Now, plug that into our equation:
$\sin B = \frac{5.2 \times 0.9063}{4.9}$
$\sin B = \frac{4.71276}{4.9}$
$\sin B \approx 0.9618$

4. **Find angle B**: Now that we know $\sin B \approx 0.9618$, we need to find the angle B whose sine is 0.9618. We do this using something called "arcsin" (or $\sin^{-1}$) on a calculator.
$B = \arcsin(0.9618)$
$B \approx 74.05^{\circ}$

5. **Check for a second angle**: This is the tricky part! For most sine values (except 0 or 1), there are *two* angles between $0^\circ$ and $180^\circ$ that have the same sine.

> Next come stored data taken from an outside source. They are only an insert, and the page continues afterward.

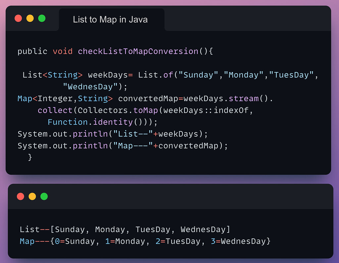Image resolution: width=339 pixels, height=263 pixels.
Task: Click the List output line in the console
Action: click(125, 229)
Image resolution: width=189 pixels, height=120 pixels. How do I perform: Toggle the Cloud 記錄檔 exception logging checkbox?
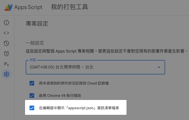point(32,83)
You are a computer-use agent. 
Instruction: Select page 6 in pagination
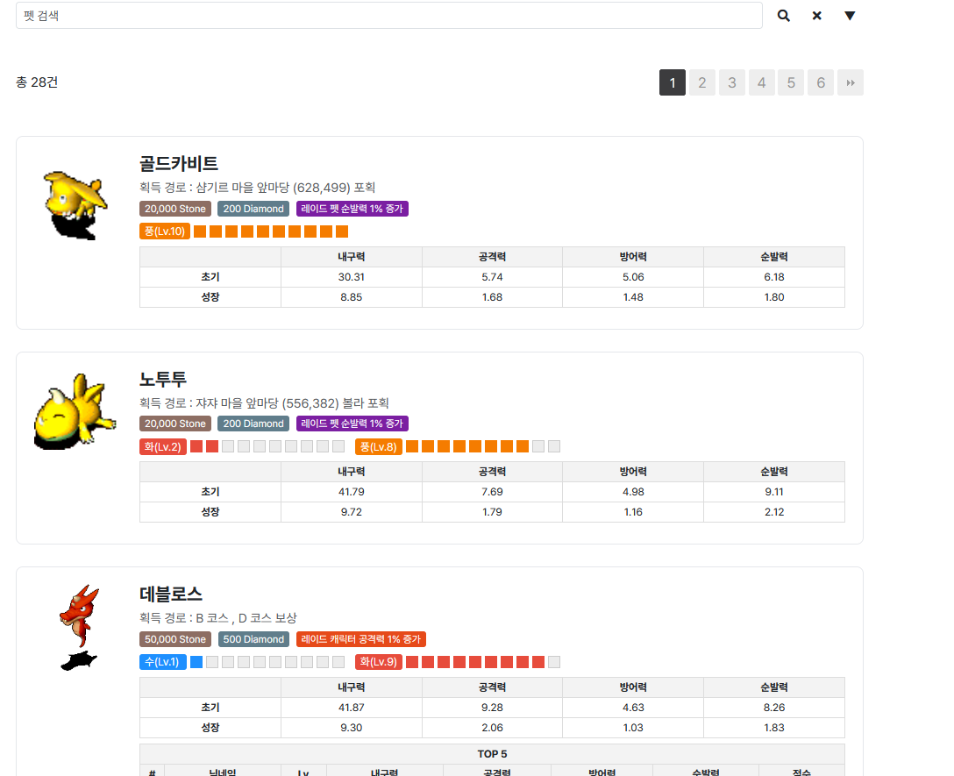821,83
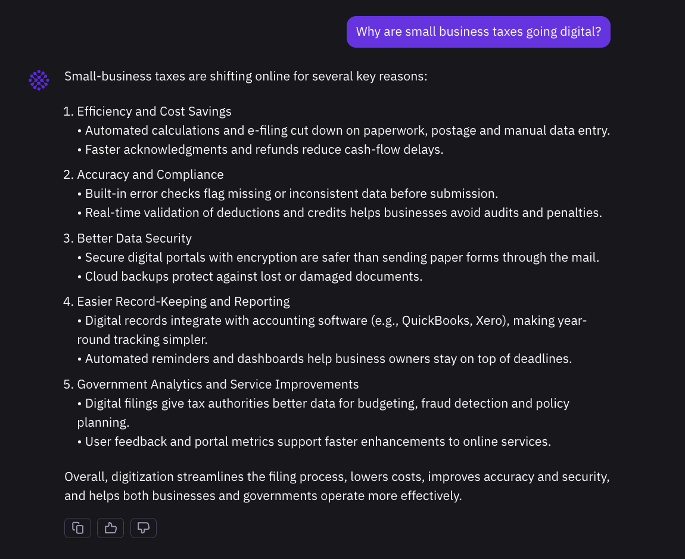Screen dimensions: 685x559
Task: Copy the assistant's answer via the clipboard icon
Action: pyautogui.click(x=77, y=527)
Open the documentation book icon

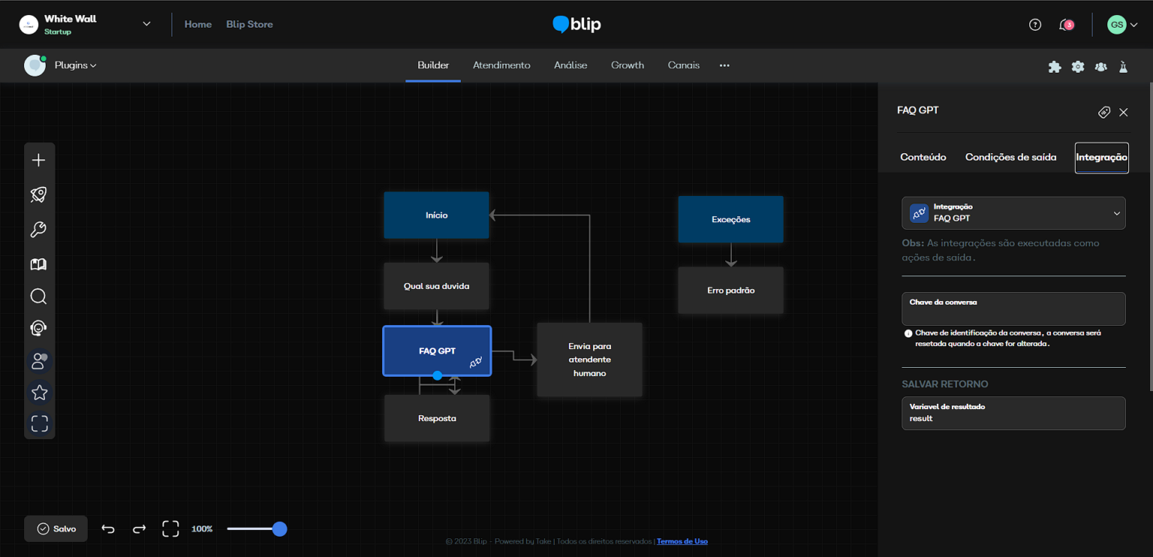(x=38, y=263)
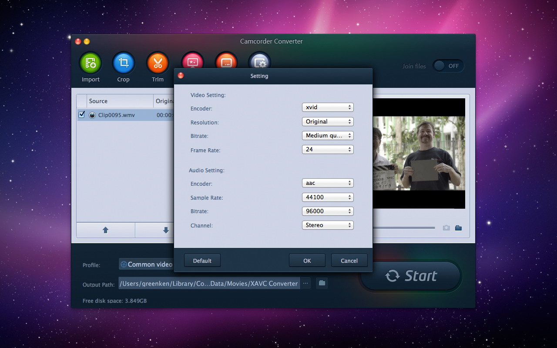Restore Default settings

pyautogui.click(x=202, y=260)
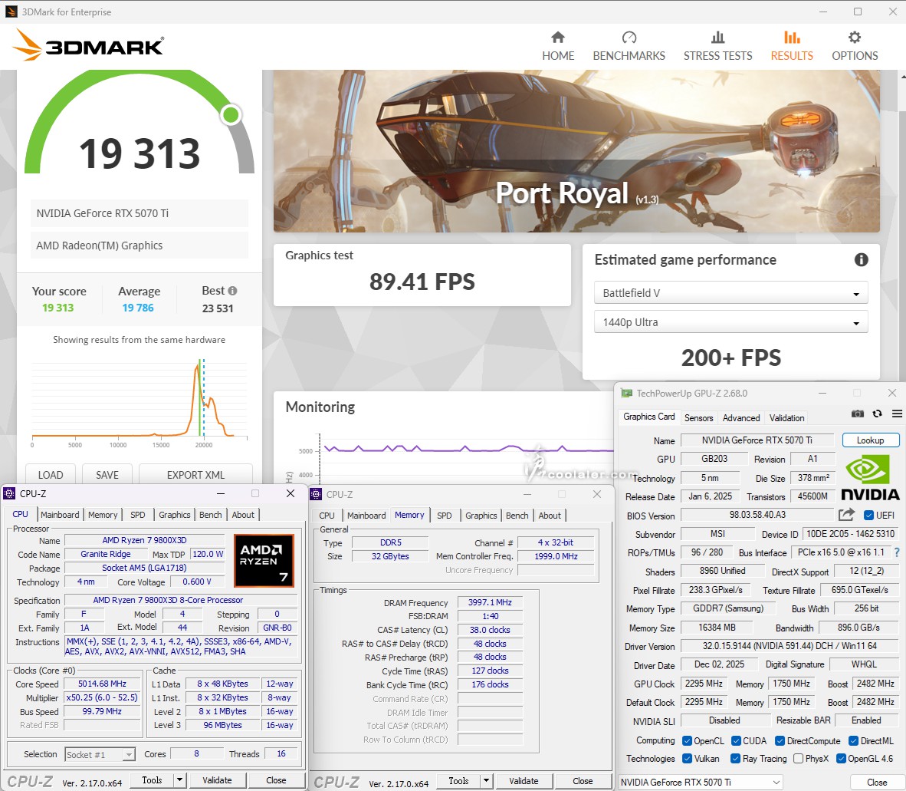
Task: Take a GPU-Z screenshot with camera icon
Action: (x=858, y=414)
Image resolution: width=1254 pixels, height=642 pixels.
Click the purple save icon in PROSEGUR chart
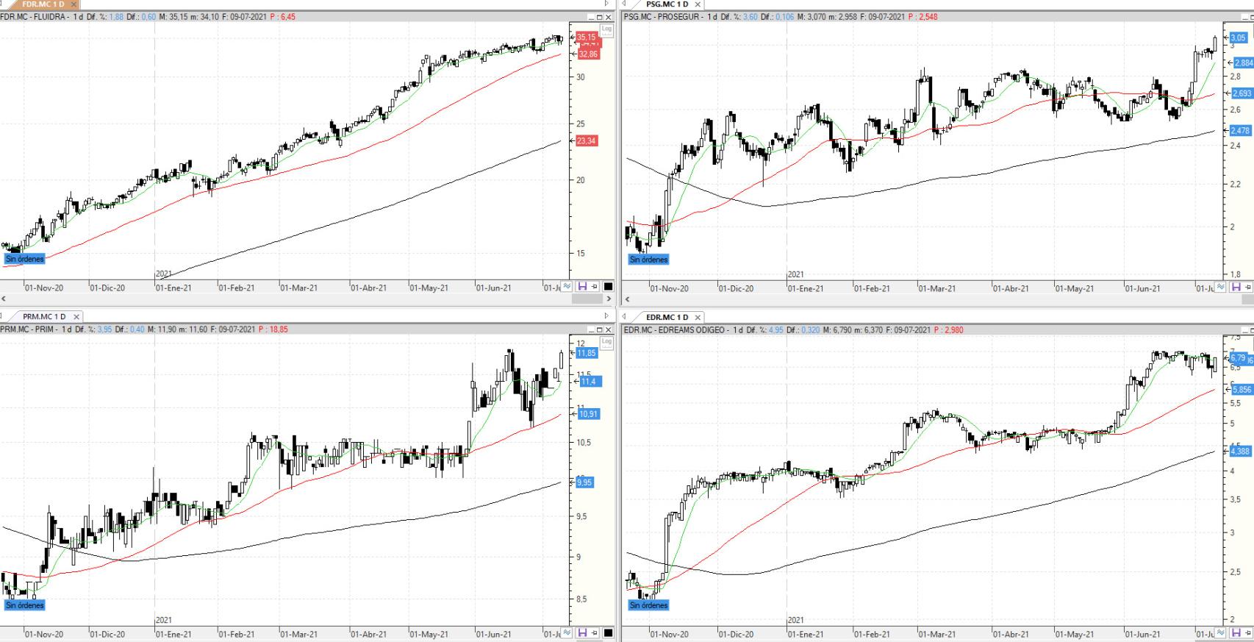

One is an "acute" angle (less than $90^\circ$), and the other is its "supplement" (which means they add up to $180^\circ$).
So, if our first angle is $B_1 \approx 74.05^{\circ}$, the second possible angle $B_2$ is:
$B_2 = 180^{\circ} - B_1$
$B_2 = 180^{\circ} - 74.05^{\circ}$
$B_2 \approx 105.95^{\circ}$

6. **Verify if both angles work in a triangle**: In a triangle, all angles must add up to $180^\circ$. We started with an angle of $65^\circ$.
* For $B_1 \approx 74.05^{\circ}$: $65^\circ + 74.05^\circ = 139.05^\circ$. This is less than $180^\circ$, so there's room for a third angle ($180 - 139.05 = 40.95^\circ$). So, this triangle works!
* For $B_2 \approx 105.95^{\circ}$: $65^\circ + 105.95^\circ = 170.95^\circ$. This is also less than $180^\circ$, so there's room for a third angle ($180 - 170.95 = 9.05^\circ$). So, this triangle also works!

Since both angles allow for a valid triangle, they both satisfy the original proportion in a meaningful way.